Interrogé par RT France le 16 mars Alexandre Touzet, vice-président LR du conseil départemental de l'Essonne et qui représente les maires de France au Beauvau de la sécurité, analysait la position sécuritaire du gouvernement en ces termes : «Il y a un retard qui date du début du mandat. [...] On a dans ce pays des gens qui ont plusieurs dizaines de condamnations sans mandat de dépôt. On peut mettre tous les policiers qu'on veut en face ! Les forces contradictoires entre Gérald Darmanin à l'Intérieur, qui parle "d'ensauvagement" et Eric Dupond-Moretti à la Justice, qui parle de "sentiment d'insécurité", s'annulent. Le grand écart devient compliqué et il faut sortir de cette opposition classique pour résoudre ce problème de sécurité.»
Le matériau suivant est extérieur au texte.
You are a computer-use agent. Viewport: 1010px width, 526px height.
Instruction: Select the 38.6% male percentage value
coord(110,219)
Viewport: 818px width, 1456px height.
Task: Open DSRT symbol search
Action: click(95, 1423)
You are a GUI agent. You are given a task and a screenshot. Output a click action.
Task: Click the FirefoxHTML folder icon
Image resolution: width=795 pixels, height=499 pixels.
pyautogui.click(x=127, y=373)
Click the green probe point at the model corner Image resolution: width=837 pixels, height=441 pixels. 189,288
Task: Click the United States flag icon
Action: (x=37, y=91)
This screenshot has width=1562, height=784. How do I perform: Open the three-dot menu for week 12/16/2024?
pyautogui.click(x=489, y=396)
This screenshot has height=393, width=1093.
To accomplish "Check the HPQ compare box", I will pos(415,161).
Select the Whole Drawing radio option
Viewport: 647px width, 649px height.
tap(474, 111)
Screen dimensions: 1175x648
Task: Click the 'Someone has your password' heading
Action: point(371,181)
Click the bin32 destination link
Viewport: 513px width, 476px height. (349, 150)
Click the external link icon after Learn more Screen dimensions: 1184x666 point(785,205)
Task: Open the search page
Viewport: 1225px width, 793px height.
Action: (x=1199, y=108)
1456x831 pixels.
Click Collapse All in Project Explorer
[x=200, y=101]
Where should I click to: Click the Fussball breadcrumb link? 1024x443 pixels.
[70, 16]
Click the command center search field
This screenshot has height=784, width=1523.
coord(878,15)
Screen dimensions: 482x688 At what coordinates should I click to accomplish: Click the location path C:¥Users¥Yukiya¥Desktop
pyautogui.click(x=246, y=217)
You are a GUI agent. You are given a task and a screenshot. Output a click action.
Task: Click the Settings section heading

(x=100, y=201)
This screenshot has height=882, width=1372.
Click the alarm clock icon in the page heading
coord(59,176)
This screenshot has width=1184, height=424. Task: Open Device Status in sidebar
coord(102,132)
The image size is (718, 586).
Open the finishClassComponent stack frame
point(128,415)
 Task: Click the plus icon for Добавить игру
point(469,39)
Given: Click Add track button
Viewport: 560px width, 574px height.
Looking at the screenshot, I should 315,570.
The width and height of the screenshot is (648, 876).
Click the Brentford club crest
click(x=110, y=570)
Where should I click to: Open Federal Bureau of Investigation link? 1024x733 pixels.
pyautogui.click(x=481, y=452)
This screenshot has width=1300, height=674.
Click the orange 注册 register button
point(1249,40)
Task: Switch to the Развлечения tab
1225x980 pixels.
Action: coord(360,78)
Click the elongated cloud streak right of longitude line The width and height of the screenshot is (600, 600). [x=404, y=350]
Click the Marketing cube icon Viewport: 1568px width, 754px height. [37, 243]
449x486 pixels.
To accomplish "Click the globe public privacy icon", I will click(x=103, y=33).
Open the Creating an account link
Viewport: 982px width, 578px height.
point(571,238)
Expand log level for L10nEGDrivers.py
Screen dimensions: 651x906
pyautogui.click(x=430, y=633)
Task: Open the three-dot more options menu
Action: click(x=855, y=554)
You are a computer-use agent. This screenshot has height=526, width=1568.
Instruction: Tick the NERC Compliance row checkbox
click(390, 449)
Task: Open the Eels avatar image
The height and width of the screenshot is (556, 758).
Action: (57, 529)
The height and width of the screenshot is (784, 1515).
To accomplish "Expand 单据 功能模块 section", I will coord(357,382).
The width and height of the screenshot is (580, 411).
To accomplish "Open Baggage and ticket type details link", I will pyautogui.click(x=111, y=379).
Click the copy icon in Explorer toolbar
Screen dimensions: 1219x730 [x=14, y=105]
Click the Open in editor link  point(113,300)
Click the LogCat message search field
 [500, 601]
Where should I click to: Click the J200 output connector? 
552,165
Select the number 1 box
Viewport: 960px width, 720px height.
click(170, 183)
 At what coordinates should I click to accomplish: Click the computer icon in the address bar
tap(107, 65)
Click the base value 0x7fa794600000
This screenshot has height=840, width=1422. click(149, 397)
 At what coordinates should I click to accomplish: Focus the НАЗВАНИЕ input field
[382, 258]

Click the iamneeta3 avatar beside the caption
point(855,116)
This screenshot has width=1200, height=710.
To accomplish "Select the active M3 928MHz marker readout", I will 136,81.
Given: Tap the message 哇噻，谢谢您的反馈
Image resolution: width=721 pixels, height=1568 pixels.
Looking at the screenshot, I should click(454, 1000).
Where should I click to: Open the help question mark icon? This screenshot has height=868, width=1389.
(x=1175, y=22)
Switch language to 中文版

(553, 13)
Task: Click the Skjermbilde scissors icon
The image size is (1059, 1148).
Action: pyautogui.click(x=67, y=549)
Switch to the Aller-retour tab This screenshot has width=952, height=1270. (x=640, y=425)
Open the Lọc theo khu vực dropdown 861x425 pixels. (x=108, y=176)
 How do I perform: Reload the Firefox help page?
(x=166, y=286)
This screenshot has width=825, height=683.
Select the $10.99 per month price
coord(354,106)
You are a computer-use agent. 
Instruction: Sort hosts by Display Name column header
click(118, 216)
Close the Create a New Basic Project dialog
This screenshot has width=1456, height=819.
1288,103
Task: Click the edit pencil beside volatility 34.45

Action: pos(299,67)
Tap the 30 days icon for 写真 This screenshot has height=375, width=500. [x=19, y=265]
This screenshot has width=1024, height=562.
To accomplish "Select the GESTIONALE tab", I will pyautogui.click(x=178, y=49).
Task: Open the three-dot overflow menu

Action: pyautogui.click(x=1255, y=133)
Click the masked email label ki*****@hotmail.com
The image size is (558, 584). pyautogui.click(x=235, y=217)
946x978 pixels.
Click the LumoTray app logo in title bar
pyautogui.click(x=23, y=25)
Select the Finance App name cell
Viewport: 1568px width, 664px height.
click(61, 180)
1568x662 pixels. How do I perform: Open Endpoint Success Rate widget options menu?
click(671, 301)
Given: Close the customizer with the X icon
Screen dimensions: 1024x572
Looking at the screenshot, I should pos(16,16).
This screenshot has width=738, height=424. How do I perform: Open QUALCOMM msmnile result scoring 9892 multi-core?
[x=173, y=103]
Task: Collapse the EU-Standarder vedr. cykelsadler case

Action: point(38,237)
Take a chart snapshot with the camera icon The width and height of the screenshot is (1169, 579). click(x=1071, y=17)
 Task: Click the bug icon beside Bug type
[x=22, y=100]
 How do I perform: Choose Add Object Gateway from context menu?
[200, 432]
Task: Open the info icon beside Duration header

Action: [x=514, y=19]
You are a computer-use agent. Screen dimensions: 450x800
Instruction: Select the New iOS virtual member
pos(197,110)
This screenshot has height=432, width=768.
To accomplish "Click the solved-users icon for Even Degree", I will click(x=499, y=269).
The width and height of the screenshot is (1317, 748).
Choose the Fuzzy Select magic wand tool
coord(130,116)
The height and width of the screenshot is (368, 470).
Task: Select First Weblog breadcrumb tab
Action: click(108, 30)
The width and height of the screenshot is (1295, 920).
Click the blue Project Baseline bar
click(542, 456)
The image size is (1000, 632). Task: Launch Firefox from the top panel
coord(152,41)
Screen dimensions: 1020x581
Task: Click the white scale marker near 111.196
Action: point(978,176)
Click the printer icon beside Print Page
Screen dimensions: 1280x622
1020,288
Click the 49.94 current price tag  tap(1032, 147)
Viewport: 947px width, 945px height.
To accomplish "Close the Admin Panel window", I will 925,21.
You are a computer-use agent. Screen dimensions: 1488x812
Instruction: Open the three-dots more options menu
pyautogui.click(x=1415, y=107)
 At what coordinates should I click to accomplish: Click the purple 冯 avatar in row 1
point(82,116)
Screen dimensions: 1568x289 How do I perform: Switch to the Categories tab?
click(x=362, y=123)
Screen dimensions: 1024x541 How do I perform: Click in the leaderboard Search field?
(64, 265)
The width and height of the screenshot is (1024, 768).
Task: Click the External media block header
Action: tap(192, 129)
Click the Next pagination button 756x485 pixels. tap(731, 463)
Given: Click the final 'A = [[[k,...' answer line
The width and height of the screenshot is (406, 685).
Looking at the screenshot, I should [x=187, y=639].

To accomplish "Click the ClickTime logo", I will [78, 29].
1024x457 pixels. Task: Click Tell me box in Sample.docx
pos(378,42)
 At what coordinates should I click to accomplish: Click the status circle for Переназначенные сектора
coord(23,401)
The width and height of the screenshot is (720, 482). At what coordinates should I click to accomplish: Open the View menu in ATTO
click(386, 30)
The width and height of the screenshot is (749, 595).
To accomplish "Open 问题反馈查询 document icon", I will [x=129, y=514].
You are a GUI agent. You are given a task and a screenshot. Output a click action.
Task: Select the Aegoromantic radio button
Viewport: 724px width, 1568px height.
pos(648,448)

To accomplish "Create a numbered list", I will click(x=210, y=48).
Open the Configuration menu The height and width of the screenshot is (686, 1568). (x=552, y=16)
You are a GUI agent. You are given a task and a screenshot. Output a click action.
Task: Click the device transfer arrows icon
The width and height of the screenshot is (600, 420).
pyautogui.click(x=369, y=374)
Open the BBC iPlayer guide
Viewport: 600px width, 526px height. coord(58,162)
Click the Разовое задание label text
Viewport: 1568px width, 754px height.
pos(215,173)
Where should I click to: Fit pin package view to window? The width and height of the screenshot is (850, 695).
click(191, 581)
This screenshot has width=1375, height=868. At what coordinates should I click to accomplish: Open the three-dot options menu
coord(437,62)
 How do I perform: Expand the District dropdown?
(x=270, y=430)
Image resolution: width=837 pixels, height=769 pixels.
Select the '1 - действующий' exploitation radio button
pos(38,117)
Dès lors, on se peut s'interroger : si cette réforme avancée par le gouvernement ne répond pas directement à une urgence de résorber une possible scission entre une certaine partie de la population et sa police nationale et qu'elle ne correspond pas non plus à une stratégie opérationnelle destinée à assurer une meilleure sécurité pour des Français inquiets dans leur quotidien... à qui profitera-t-elle réellement ?
Sous des dehors de déconcentration administrative, le domaine politique n'est-il pas, paradoxalement, en train de procéder à une centralisation du pouvoir régalien ?
On risque d'utiliser des bons fonctionnaires à contre-emploi, avec des incohérences de commandement. Plus personne ne va s'y retrouver
Si c'était le cas, ce projet pourrait sembler bien éloigné des desiderata des formations syndicales et associatives policières qui s'inquiétaient du phénomène du suicide professionnel dans le secteur ou encore de la trop faible réponse pénale à leur action. De même, cette réforme administrative répondra-t-elle aux demandes récurrentes des divers défenseurs des droits de l'homme qui voient dans les forces de sécurité françaises une institution à réformer de fond en comble ?
Jean-Pierre Colombiès résumait ainsi sa pensée au téléphone : «Il faudrait renforcer le pouvoir de la PJ et lui confier davantage d'autonomie, mais là c'est précisément le contraire qui est en train de se produire, visiblement. On risque d'utiliser des bons fonctionnaires à contre-emploi, avec des incohérences de commandement. Plus personne ne va s'y retrouver. Je ne vois pas ce que cela peut apporter en faveur de la sécurité des concitoyens. En revanche, je vois très bien ce que cela peut apporter en terme de pouvoir à certains autres.»